• **WHAT YOU HAVE TO DO**
Copy exactly the lines from the first line of the records below through the line containing "This screenshot has height=473, width=1024.", including both, and nothing else.
*** Begin section ***
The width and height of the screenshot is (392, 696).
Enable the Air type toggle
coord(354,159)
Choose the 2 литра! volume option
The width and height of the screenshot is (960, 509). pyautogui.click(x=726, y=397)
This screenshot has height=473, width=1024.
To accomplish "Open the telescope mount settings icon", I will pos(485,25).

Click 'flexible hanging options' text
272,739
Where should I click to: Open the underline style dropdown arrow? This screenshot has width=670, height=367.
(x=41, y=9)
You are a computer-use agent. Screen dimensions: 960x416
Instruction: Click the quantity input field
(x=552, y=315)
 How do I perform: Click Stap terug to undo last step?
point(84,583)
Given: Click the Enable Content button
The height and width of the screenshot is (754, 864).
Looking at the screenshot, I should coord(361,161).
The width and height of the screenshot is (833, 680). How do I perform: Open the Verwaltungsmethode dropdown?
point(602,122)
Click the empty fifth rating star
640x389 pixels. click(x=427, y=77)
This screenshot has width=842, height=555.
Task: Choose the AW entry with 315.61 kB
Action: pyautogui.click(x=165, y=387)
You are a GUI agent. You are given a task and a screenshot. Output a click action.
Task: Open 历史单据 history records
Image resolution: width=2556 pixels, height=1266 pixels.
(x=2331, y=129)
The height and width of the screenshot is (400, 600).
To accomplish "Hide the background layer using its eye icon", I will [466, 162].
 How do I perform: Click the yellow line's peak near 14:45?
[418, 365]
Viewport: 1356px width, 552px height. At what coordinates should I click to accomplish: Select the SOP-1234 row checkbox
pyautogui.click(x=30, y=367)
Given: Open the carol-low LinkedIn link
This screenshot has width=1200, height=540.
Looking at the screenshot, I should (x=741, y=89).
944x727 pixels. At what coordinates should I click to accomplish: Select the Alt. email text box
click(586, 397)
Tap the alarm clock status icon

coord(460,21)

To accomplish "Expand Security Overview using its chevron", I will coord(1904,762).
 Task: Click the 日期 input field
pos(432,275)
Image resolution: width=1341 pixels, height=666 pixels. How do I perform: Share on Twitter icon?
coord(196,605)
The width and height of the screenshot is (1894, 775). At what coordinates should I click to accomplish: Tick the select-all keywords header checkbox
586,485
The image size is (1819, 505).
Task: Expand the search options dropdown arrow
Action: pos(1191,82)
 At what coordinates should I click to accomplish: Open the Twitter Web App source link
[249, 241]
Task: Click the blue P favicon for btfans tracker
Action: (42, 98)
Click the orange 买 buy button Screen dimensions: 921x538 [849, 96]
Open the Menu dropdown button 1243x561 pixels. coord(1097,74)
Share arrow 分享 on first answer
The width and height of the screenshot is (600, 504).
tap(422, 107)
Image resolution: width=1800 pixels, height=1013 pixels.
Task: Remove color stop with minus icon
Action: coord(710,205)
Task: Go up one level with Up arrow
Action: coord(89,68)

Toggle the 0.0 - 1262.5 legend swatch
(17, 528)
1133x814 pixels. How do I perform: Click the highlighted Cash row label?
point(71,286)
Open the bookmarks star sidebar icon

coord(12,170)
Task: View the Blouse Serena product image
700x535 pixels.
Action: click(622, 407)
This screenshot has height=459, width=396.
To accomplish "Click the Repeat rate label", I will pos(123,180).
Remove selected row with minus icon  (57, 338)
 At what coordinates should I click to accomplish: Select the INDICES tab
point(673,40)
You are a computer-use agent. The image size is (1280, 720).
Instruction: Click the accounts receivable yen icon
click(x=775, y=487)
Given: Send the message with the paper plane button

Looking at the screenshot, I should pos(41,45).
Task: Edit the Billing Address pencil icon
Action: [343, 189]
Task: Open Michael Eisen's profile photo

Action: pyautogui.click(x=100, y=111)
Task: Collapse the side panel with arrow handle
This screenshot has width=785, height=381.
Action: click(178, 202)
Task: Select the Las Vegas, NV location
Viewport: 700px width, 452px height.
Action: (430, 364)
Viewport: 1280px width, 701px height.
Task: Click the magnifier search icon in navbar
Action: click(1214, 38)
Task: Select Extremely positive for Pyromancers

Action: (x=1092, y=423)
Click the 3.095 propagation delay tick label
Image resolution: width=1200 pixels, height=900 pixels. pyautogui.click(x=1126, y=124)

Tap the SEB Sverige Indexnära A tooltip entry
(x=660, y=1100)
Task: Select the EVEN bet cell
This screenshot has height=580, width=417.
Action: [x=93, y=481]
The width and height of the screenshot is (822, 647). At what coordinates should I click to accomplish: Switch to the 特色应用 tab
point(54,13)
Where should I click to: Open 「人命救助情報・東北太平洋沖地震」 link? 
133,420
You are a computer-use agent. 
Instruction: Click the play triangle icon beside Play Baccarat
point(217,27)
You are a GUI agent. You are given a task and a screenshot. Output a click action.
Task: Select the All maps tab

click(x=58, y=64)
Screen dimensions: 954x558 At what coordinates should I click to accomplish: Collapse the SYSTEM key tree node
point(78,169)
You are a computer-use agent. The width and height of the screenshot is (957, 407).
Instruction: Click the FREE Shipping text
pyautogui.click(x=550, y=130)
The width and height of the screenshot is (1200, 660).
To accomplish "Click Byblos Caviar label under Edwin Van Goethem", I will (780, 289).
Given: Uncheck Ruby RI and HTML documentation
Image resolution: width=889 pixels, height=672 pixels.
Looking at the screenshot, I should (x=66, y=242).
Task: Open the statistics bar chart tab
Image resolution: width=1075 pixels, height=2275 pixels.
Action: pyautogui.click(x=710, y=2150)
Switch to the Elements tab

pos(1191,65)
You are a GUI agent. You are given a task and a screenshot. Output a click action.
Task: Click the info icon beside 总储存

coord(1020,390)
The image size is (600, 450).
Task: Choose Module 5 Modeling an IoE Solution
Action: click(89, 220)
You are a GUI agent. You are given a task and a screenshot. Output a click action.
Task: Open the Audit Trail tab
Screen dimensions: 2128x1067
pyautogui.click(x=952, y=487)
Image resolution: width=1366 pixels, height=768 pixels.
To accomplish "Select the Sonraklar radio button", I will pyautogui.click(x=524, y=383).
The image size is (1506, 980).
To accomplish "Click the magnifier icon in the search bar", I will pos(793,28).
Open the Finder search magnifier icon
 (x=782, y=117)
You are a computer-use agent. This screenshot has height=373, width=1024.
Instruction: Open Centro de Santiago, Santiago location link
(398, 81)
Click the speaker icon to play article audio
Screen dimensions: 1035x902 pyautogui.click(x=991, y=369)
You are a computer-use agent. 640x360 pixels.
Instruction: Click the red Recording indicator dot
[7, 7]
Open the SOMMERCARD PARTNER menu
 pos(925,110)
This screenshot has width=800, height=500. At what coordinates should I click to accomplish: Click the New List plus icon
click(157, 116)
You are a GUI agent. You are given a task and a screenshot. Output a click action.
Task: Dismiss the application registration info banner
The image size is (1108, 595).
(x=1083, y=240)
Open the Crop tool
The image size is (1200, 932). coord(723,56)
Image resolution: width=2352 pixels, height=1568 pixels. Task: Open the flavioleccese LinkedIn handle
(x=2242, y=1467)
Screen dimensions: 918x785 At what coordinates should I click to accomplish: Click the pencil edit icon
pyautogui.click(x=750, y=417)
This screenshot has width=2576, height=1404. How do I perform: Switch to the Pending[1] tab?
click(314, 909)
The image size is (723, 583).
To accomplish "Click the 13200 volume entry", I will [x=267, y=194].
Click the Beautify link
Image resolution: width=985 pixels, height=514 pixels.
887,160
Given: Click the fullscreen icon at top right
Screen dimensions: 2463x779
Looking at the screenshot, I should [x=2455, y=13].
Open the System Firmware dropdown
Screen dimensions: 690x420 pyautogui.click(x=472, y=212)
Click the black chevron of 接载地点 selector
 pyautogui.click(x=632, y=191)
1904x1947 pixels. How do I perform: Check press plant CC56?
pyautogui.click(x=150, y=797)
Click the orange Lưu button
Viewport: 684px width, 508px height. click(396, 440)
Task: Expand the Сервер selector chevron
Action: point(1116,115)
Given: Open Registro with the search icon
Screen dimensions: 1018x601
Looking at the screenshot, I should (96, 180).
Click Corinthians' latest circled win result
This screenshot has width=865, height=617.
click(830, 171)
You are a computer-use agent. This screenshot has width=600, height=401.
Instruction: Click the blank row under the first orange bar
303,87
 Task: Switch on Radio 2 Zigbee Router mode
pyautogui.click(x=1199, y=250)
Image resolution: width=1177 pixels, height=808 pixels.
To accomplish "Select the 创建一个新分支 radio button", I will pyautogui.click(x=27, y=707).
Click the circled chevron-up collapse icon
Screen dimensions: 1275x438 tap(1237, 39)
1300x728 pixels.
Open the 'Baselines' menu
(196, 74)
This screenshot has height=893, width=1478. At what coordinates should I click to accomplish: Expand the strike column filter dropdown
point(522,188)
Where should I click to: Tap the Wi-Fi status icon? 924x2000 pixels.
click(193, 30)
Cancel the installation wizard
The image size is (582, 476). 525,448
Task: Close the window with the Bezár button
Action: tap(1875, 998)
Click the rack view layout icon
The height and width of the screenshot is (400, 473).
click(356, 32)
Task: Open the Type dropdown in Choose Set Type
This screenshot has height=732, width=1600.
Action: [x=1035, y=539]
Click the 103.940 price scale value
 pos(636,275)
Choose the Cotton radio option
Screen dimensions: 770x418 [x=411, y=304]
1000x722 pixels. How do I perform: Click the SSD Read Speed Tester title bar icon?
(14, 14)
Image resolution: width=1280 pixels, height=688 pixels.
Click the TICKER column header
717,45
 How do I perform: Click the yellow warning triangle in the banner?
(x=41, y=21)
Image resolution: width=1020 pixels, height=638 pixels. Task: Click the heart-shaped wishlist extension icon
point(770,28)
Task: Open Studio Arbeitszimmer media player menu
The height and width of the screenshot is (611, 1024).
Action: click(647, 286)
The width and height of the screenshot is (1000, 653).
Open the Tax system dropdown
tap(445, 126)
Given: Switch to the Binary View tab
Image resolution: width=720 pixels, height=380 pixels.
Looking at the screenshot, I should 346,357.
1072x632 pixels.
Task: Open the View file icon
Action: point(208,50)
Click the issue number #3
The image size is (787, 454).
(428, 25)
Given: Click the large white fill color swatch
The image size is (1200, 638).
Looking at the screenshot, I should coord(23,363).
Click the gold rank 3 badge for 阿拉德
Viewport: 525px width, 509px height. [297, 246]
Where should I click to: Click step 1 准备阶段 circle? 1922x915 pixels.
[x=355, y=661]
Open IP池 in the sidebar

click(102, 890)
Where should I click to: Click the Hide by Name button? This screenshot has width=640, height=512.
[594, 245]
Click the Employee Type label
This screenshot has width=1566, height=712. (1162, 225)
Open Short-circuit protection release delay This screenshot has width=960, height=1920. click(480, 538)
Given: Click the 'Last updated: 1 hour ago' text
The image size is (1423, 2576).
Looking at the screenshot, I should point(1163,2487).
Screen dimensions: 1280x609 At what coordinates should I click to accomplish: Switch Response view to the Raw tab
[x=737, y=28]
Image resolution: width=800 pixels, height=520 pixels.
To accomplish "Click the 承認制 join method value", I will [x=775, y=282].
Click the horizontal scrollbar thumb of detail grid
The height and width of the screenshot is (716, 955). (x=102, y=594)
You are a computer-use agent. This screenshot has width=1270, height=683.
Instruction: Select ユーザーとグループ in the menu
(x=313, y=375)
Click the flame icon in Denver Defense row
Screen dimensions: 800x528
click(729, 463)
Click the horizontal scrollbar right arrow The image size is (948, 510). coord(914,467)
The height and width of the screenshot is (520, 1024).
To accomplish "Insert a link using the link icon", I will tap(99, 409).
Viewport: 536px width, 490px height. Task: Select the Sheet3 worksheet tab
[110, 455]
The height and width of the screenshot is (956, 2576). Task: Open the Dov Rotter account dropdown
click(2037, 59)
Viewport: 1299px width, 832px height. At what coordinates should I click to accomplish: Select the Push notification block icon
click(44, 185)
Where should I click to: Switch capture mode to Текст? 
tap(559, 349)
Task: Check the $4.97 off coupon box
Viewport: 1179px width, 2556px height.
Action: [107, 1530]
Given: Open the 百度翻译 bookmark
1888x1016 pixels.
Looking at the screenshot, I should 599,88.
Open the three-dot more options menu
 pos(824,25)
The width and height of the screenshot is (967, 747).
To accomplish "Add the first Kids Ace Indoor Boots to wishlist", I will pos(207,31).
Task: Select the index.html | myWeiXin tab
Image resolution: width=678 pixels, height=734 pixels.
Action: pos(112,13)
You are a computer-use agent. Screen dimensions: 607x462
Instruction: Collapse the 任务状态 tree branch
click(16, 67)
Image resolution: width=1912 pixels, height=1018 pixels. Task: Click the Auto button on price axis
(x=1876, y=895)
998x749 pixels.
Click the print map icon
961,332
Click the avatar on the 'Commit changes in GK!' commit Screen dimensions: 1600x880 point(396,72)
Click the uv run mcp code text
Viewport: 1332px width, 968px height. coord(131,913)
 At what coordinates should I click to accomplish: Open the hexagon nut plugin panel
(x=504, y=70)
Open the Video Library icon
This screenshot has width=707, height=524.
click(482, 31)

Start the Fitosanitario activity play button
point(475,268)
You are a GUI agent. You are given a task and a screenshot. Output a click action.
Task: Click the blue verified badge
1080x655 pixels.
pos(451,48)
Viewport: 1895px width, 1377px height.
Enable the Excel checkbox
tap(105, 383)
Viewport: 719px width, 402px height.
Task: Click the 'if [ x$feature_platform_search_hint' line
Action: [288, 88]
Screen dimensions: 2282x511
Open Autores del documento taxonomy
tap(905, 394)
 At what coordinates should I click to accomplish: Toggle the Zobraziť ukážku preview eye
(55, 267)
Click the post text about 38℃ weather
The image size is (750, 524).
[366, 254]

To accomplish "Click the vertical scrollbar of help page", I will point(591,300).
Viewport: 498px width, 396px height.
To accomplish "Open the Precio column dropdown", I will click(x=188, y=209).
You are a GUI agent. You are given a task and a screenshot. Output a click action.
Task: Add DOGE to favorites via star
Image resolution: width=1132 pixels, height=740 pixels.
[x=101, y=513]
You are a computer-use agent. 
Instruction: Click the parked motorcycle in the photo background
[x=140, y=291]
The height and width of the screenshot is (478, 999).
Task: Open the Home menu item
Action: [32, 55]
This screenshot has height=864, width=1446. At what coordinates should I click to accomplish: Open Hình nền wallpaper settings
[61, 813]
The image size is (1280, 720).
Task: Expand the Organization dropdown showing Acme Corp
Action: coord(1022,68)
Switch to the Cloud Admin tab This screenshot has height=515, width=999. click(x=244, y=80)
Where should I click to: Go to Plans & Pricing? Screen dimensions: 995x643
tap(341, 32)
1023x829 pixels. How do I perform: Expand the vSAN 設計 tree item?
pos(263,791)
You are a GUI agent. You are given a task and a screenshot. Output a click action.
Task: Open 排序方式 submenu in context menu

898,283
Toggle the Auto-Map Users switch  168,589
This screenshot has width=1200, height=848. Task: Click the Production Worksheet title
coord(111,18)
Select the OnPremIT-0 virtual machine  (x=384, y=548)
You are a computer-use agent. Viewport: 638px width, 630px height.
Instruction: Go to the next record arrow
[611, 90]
*** End section ***
• **WRITTEN RESPONSE**
The width and height of the screenshot is (392, 696).
Enable the Air type toggle
coord(354,159)
Choose the 2 литра! volume option
The width and height of the screenshot is (960, 509). pyautogui.click(x=726, y=397)
This screenshot has height=473, width=1024.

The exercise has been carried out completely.